To prepare the ligand system in water, it is also similar:
AFE_parameter.py -t lig -w tip3p -f1 gaff2 -s cubic -l inputs/ligands/*sdf -o Prep
2. Free Energy Setup
It is also very similar to RFE. But it also includes searching the restraints for ABFE. To know more about background of restraints, please take a look at Boresch J Chem Inf Model 2024, 64, 3605-3609.
This script might take some time to analyze the trajectory for restraints. In the previous step, the default setting is running 5ns. So the trajectory is very long. To shorten the time for analysis, you can run this command in the "Prep/ejm31/com/06_RestraintSearch" for instance:
gmx trjcov -f 06_RestraintSearch.xtc -dt 10 -o new.xtc
## save the original xtc file
mv 06_RestraintSearch.xtc 06_RestraintSearch.xtc.orig
## change the new xtc file to the name "06_RestraintSearch.xtc"

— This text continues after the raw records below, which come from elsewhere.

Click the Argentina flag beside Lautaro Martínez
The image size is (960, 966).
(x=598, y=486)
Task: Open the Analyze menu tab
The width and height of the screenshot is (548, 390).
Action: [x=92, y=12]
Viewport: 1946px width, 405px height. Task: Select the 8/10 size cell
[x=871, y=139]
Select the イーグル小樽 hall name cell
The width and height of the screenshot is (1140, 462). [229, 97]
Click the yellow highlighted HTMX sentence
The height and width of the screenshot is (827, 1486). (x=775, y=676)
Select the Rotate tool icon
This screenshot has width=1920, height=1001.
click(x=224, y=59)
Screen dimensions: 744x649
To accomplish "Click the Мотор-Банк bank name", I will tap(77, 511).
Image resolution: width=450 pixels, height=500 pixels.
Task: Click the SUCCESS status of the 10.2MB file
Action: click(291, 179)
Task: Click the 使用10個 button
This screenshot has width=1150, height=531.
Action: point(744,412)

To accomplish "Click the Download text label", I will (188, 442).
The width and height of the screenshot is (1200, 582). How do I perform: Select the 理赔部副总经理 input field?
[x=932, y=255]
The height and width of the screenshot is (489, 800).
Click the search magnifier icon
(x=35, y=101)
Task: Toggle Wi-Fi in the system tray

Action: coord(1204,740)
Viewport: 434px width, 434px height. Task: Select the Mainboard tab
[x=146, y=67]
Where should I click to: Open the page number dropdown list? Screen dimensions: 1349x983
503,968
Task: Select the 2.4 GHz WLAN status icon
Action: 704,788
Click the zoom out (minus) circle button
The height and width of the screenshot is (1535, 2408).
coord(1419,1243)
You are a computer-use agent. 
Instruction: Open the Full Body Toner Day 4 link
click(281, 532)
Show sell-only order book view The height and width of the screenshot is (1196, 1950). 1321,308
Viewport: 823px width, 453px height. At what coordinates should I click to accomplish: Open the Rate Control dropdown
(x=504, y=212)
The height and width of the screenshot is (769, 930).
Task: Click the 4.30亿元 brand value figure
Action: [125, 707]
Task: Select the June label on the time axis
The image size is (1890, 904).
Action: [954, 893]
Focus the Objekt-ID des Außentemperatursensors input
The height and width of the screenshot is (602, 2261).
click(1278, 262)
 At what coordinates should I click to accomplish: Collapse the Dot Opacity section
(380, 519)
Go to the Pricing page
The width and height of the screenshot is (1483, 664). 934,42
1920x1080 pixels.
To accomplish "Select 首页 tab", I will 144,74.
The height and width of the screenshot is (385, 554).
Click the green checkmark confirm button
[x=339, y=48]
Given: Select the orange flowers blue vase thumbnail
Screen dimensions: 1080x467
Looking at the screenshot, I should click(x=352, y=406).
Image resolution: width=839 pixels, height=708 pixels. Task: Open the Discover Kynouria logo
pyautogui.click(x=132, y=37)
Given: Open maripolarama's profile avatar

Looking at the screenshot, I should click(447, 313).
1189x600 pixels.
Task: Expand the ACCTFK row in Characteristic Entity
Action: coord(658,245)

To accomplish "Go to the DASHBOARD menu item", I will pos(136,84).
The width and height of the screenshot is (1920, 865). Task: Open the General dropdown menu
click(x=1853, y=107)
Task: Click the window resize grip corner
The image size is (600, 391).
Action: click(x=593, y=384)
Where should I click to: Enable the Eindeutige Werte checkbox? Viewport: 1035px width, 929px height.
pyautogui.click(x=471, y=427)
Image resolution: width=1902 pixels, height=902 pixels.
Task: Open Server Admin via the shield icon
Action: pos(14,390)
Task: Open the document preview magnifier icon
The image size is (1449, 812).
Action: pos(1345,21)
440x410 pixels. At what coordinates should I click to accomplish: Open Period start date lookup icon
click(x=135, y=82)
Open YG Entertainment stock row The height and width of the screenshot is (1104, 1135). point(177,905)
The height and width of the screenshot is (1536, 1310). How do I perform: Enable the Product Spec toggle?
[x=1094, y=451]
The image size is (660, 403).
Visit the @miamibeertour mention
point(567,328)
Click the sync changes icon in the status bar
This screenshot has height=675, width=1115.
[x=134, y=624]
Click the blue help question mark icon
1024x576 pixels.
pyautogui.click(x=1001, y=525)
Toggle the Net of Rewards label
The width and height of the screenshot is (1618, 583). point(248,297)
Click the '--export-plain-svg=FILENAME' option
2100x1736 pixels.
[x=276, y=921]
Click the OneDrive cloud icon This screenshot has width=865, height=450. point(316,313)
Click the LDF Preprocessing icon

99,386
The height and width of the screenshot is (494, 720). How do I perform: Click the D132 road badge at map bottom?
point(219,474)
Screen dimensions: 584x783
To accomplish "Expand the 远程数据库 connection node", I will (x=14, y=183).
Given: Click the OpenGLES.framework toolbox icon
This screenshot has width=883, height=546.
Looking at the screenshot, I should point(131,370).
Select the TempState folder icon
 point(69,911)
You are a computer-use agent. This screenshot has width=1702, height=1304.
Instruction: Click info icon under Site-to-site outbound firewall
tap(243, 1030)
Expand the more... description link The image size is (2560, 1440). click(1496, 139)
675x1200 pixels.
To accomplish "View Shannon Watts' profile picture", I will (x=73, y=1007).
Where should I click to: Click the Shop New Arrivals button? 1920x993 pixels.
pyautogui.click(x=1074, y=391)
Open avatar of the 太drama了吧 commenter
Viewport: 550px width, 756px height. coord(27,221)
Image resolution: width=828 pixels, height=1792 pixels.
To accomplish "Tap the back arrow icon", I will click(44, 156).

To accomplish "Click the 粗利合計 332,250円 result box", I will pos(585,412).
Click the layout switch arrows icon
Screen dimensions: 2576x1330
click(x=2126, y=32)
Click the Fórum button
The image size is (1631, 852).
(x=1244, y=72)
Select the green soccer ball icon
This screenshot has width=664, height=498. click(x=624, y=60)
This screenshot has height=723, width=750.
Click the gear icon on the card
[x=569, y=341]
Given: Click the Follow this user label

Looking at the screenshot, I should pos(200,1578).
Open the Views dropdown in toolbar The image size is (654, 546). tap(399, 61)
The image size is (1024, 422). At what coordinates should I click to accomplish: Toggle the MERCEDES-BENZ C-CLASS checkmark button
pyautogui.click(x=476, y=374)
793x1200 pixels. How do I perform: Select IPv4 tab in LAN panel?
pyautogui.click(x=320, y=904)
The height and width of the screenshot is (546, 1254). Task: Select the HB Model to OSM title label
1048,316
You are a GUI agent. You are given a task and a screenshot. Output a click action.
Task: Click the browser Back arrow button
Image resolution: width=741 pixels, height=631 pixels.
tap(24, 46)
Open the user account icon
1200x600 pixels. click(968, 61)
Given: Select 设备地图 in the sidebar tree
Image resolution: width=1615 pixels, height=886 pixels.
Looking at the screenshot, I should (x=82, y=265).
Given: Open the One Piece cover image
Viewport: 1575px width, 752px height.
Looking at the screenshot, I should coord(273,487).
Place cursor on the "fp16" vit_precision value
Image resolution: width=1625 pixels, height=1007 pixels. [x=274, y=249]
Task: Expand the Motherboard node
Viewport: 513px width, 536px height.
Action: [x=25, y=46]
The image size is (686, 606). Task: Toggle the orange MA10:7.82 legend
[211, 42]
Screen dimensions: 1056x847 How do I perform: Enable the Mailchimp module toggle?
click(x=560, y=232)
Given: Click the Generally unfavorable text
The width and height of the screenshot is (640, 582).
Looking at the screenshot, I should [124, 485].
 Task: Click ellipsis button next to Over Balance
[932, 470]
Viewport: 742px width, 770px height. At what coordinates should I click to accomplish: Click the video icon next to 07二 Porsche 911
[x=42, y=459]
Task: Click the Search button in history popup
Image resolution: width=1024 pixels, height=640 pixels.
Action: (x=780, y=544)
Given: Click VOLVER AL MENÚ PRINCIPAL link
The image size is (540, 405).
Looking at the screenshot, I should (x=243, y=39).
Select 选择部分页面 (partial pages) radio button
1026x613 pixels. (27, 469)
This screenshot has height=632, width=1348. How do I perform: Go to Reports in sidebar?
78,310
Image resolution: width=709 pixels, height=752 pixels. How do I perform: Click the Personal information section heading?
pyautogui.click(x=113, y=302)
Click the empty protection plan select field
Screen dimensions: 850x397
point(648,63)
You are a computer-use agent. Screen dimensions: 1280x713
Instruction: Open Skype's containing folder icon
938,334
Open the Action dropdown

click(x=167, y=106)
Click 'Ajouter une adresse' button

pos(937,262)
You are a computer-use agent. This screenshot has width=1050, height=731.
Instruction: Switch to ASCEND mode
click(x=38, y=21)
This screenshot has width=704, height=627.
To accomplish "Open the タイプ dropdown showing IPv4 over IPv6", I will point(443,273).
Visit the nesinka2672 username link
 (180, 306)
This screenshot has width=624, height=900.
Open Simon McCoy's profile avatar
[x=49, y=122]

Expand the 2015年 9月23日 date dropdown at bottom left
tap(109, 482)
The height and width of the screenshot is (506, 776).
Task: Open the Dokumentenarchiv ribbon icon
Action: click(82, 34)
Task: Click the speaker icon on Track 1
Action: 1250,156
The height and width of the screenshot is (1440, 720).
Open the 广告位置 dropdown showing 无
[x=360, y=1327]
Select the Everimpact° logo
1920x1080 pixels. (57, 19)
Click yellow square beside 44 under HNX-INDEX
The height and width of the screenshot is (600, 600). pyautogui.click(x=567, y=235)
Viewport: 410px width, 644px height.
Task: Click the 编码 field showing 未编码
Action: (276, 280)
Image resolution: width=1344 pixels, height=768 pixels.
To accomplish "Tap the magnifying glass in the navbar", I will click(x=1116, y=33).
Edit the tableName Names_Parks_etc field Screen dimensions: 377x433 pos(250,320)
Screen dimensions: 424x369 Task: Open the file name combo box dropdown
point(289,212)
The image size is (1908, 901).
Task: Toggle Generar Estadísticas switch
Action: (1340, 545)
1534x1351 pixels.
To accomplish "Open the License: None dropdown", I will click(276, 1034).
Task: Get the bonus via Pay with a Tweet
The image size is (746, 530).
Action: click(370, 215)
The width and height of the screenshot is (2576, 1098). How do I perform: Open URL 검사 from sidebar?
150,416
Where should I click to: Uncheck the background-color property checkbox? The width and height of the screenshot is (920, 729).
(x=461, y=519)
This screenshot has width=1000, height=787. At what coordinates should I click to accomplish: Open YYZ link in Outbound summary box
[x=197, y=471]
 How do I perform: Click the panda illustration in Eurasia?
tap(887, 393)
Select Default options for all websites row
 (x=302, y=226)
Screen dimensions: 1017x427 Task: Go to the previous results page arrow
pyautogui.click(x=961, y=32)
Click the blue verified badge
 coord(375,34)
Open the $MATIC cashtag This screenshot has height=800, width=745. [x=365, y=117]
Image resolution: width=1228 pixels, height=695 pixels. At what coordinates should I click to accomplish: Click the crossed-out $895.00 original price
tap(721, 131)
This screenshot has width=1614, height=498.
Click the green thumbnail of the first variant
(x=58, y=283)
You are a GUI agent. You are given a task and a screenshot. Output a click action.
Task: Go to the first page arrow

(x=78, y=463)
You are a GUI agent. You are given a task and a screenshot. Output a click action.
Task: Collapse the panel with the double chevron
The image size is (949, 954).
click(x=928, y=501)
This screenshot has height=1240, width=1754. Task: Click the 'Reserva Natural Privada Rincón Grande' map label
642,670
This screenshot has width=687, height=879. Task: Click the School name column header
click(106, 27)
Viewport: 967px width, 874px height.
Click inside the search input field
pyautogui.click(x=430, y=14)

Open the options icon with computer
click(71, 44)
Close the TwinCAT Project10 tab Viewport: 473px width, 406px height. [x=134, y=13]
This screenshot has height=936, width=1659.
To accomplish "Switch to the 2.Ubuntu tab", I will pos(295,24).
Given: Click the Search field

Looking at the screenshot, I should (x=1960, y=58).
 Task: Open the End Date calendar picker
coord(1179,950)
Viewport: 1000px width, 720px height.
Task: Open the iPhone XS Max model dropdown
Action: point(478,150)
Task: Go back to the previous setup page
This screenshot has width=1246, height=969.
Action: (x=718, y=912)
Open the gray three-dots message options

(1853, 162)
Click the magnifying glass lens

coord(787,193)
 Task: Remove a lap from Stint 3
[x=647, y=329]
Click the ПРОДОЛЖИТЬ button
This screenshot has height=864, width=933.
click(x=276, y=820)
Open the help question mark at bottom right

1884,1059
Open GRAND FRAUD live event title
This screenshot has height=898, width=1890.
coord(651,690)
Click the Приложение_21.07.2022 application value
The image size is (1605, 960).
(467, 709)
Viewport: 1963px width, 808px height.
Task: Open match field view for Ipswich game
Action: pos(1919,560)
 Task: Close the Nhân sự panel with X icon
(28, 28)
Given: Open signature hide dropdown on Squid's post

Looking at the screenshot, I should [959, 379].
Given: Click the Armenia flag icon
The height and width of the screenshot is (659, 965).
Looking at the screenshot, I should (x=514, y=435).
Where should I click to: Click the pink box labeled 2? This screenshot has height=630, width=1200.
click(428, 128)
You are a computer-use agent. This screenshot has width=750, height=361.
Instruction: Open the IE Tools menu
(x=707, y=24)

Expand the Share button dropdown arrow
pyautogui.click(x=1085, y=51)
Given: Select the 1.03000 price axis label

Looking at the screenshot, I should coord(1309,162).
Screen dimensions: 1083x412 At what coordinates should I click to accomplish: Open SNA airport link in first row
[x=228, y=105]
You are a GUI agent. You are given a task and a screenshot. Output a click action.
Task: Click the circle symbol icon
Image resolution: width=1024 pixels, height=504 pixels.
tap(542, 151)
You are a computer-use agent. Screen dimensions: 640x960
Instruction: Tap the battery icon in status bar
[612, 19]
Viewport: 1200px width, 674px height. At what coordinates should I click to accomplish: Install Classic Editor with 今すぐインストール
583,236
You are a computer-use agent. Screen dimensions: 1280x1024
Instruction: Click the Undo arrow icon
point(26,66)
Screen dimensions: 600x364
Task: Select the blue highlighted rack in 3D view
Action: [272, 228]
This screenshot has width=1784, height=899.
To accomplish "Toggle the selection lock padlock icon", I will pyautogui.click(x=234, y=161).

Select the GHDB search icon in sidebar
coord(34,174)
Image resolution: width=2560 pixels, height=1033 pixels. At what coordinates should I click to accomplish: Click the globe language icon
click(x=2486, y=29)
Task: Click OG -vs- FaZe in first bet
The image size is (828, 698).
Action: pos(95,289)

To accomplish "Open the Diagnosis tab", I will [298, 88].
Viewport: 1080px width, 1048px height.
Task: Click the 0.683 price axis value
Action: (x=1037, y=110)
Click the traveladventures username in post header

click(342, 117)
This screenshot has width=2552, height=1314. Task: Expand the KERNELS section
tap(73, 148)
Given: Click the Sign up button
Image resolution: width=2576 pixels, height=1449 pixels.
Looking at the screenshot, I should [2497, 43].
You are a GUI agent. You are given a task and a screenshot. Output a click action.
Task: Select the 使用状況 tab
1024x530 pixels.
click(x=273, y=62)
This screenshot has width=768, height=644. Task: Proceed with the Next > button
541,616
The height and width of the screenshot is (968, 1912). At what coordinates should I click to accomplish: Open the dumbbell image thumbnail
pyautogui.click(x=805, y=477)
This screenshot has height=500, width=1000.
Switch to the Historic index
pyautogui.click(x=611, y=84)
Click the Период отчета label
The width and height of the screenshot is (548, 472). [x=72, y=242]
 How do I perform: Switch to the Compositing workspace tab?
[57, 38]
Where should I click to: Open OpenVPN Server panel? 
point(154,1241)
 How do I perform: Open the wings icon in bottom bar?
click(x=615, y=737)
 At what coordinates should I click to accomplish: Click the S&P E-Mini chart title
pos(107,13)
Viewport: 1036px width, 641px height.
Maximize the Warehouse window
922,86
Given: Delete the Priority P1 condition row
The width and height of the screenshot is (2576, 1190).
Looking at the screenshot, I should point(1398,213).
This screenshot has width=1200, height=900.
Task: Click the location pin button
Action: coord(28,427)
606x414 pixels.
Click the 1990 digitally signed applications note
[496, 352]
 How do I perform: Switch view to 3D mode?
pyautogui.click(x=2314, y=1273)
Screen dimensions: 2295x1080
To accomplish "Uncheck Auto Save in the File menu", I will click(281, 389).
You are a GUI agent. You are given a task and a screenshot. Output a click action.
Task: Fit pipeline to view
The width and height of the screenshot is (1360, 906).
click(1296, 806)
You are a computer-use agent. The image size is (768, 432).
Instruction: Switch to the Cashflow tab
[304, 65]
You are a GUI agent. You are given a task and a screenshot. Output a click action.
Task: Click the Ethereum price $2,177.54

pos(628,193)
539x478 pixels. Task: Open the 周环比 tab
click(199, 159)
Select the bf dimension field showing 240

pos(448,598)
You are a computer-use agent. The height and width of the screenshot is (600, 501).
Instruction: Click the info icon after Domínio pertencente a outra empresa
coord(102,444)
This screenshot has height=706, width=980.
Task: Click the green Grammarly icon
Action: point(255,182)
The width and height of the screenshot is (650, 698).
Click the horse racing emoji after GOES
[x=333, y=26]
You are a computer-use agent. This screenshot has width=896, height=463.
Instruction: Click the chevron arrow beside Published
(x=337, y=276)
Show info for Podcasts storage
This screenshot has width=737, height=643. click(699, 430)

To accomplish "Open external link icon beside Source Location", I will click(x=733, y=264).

mv new.xtc 06_RestraintSearch.xtc
For the meaning of gromacs command, please read the gromacs manual.
Here, you can type this to create folder to free energy:
AFE_fesetup.py -t ABFE -f Prep -s ejm31 -o FreeEnergy_ABFE
The command shown above is the example for ABFE for one ligand system. You can also specify the number of lambda windows, and running step and trials. Please use "-h" flag for more information.
Please note that in this process, besides generating the free energy folder for simulation, in the complex phase, it also provided "restraint.dat" which contains the information of restraints and the free energy value for restraints.
3. Free Energy Analysis To do the analysis after simulation, it is the same as RFE.
AFE_analysis.py -t ABFE -f FreeEnergy_ABFE -s ejm31 -o Results
Again, it generates cvs file in the Results folder. It contains each term of free energy and error.